IgA isolation from cervicovaginal swabs.

To limit the risk of protease digestion of antibodies in the genital secretions, the samples were immediately kept cold and subsequently frozen within a few hours. Any digestion that may have occurred despite these precautions could theoretically have resulted in underestimation of the HIV-neutralizing IgA activity; however, all samples were handled blind to study drug randomization.
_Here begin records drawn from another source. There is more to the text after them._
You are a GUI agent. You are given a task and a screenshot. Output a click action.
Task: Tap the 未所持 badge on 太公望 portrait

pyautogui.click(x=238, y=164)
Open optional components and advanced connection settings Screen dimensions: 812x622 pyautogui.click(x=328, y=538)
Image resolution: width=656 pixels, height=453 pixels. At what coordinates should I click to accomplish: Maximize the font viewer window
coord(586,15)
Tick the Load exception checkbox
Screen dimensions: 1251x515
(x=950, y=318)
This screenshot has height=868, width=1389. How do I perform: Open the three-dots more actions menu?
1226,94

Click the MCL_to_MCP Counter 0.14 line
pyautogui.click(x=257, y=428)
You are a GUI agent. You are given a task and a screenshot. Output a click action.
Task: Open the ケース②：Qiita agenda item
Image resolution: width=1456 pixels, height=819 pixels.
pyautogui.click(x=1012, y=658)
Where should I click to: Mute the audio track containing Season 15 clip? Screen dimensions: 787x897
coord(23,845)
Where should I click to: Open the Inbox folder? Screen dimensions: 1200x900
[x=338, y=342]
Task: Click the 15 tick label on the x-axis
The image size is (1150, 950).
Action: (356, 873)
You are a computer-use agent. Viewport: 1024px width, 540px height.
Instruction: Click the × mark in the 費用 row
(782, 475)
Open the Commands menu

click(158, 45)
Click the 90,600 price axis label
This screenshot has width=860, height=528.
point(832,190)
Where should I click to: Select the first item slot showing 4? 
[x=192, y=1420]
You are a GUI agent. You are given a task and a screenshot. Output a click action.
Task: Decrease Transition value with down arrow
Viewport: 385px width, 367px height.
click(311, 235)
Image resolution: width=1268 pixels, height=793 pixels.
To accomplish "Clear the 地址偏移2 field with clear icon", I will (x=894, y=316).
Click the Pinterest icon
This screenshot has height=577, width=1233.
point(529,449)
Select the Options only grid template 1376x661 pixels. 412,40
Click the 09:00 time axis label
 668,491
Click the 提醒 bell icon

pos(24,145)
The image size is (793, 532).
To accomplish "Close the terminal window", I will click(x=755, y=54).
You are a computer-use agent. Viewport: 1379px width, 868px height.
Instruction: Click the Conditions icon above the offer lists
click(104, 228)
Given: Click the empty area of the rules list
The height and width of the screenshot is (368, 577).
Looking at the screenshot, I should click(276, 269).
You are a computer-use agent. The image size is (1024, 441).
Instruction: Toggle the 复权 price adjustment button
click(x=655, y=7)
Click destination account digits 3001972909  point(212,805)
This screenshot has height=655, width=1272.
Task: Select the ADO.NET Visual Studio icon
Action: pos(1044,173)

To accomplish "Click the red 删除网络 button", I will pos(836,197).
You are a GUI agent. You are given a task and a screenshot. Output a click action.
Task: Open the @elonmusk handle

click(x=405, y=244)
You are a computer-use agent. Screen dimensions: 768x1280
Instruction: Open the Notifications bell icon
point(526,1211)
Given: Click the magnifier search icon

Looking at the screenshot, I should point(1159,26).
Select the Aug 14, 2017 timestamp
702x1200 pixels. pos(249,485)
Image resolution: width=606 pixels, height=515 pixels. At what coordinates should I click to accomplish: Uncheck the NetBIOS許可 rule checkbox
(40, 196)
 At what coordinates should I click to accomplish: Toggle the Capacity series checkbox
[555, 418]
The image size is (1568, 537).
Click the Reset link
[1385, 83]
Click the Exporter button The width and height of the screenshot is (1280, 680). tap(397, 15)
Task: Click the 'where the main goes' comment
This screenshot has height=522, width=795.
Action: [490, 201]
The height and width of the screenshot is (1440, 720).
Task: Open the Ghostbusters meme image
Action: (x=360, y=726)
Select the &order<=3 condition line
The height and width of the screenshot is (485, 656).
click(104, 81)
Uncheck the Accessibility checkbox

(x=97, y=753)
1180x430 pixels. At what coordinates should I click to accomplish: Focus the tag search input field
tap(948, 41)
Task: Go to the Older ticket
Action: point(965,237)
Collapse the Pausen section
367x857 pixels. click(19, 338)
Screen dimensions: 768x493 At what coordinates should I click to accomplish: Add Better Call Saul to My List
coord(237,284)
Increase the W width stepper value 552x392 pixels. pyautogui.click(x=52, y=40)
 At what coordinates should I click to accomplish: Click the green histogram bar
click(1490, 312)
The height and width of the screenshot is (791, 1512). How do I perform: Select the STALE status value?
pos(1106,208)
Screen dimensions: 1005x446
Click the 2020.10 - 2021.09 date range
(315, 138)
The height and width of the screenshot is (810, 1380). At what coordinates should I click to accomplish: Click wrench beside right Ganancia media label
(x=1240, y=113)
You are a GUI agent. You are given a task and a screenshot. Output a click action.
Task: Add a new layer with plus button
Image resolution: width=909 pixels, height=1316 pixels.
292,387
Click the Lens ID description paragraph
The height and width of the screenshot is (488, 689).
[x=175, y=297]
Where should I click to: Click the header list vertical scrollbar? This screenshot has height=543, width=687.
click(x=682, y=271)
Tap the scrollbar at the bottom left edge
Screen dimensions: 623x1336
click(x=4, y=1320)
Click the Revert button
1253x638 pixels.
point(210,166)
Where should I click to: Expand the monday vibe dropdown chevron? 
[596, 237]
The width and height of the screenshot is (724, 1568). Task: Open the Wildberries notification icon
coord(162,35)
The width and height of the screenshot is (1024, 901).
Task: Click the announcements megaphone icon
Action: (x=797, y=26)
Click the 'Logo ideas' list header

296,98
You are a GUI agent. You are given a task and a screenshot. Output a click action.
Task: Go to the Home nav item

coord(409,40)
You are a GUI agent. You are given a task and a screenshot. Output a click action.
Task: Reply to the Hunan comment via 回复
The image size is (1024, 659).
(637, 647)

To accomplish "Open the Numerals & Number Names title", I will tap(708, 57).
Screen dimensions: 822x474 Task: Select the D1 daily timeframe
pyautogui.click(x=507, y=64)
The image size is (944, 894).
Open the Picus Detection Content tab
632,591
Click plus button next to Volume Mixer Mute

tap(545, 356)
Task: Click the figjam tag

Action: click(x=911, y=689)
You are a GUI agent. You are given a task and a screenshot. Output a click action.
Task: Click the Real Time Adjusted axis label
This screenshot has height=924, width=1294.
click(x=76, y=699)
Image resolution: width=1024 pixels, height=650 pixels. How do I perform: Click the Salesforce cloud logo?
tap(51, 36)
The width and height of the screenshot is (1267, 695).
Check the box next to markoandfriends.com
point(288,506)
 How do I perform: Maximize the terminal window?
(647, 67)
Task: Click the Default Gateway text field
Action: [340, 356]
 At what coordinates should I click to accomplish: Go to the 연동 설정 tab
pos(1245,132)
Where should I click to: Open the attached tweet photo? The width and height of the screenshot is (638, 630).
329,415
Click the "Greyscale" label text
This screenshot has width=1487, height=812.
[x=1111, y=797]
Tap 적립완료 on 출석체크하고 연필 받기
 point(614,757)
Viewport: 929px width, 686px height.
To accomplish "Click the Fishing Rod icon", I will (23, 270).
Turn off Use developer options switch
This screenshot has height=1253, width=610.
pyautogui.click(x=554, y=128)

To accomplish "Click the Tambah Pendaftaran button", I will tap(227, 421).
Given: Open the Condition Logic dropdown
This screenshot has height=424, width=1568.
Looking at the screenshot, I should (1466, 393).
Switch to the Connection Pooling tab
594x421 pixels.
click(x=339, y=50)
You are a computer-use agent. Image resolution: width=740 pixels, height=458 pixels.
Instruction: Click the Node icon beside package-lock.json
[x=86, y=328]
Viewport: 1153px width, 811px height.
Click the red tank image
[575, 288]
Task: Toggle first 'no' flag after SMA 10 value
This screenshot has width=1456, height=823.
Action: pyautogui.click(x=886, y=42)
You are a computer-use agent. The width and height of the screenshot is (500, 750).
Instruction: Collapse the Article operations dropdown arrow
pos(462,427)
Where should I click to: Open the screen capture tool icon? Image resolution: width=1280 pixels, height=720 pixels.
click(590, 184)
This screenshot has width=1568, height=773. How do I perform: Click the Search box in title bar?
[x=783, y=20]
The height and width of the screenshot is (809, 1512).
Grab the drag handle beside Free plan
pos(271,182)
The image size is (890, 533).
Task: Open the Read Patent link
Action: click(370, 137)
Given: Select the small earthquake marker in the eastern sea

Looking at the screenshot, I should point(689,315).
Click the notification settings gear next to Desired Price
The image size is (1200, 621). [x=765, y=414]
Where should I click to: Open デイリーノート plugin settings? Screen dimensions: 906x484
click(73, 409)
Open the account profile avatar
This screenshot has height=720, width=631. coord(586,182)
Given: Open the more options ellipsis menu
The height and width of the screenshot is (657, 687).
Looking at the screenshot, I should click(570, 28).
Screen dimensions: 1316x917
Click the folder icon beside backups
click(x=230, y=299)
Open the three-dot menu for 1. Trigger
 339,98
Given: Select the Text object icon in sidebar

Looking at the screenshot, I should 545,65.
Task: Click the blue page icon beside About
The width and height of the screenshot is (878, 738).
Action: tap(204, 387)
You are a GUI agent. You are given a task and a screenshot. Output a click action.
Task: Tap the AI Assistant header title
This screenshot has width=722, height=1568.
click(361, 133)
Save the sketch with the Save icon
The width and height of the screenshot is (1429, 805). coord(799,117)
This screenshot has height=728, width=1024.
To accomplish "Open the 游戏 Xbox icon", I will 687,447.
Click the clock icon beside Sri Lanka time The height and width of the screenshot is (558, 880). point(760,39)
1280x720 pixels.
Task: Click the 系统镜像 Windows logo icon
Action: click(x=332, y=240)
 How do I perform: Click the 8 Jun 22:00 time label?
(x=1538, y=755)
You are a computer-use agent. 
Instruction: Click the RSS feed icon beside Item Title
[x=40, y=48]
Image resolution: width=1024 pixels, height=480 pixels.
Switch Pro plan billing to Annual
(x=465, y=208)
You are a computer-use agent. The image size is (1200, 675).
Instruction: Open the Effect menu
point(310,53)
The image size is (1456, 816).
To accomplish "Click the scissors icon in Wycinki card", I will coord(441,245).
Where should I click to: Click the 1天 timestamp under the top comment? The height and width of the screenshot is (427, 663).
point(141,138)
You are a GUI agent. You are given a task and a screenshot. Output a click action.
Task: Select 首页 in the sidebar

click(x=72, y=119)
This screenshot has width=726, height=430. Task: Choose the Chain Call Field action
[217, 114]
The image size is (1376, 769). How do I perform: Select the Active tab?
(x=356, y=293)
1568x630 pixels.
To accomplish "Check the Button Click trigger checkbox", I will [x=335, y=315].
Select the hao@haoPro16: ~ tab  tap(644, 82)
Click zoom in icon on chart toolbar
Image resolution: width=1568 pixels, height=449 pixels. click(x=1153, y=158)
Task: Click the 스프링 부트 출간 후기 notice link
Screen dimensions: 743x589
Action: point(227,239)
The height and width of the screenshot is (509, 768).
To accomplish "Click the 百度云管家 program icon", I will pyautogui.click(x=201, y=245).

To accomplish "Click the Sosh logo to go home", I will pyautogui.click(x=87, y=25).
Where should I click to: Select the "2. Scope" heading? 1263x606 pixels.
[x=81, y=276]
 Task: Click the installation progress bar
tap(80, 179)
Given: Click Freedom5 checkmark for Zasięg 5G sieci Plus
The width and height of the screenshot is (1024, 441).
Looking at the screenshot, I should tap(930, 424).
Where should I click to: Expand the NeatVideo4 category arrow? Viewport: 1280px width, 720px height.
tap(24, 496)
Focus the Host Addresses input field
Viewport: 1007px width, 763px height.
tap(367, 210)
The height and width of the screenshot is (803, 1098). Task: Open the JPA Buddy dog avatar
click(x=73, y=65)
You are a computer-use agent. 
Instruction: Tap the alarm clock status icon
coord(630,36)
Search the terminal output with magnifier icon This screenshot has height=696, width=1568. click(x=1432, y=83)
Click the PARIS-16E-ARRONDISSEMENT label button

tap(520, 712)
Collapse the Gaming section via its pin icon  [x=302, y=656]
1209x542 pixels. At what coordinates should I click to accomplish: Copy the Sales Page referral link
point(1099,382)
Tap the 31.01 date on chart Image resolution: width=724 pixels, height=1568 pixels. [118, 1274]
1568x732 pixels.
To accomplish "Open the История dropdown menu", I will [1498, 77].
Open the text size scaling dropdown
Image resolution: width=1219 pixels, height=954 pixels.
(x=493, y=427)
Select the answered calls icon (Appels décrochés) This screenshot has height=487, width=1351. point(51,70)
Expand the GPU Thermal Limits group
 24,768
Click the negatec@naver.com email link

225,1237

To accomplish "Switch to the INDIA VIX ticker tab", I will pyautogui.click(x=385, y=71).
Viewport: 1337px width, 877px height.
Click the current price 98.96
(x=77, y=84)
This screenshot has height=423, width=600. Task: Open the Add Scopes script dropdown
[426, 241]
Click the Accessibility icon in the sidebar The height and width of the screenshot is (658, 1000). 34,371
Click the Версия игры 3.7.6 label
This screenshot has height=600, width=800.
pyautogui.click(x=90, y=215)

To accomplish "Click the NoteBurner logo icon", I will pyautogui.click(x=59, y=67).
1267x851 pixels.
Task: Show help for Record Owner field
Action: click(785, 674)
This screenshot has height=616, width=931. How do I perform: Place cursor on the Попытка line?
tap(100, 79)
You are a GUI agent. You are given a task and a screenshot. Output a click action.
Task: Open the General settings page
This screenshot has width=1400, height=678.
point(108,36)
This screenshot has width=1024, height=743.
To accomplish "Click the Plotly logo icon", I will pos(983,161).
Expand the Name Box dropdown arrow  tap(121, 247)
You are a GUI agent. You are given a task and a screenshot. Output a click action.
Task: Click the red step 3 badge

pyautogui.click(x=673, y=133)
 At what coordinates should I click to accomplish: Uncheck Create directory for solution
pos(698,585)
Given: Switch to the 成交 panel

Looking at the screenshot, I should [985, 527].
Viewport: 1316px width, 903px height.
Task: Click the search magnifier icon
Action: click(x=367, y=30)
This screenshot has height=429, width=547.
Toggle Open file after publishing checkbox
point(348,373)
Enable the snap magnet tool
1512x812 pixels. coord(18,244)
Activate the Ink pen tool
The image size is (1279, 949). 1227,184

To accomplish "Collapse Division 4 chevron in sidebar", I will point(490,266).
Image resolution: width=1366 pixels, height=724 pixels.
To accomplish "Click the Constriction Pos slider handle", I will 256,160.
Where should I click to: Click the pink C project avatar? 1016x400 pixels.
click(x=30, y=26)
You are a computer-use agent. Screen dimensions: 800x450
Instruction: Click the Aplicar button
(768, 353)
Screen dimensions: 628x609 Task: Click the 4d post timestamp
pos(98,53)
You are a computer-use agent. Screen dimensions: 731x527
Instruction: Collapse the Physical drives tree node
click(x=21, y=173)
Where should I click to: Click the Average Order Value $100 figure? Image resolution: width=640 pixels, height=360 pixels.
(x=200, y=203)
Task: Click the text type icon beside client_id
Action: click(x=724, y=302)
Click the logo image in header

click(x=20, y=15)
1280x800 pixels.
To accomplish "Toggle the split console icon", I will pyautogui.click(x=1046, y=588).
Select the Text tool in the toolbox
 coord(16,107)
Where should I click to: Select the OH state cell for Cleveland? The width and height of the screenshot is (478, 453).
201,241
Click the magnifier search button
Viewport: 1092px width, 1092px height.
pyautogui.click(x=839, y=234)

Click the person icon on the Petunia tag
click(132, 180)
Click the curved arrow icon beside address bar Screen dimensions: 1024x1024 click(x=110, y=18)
Two separate Dacron swabs were used to collect cervical and vaginal mucous samples: one swab was placed into the endocervical opening and gently rotated, and a second Dacron swab was placed along the lateral vaginal mucosal wall and gently rotated. Each swab was placed in a cryovial with 0.5 ml phosphate-buffered saline (PBS) and stored at −80°C. Separate cervical and vaginal aliquots from the same individual were combined prior to IgA isolation. IgA1 (IgA) was purified from thawed samples as previously described (15) with minor modifications. A total of 200 μl of supernatant was diluted 1:4 in PBS (pH 7.4) and added to 400 μl jacalin-agarose beads (ImmunKemi, Stockholm, Sweden). The diluted sample and the jacalin-agarose beads were mixed for 2 h at 4°C followed by centrifugation. Beads were then thoroughly washed with PBS (pH 7.4). The bound IgA was eluted overnight at room temperature by adding 1 ml 0.8 M d-galactose (pH 7.5), and supernatants with purified IgA were thereafter collected without further quantification or normalization. All fractions were stored at −80°C.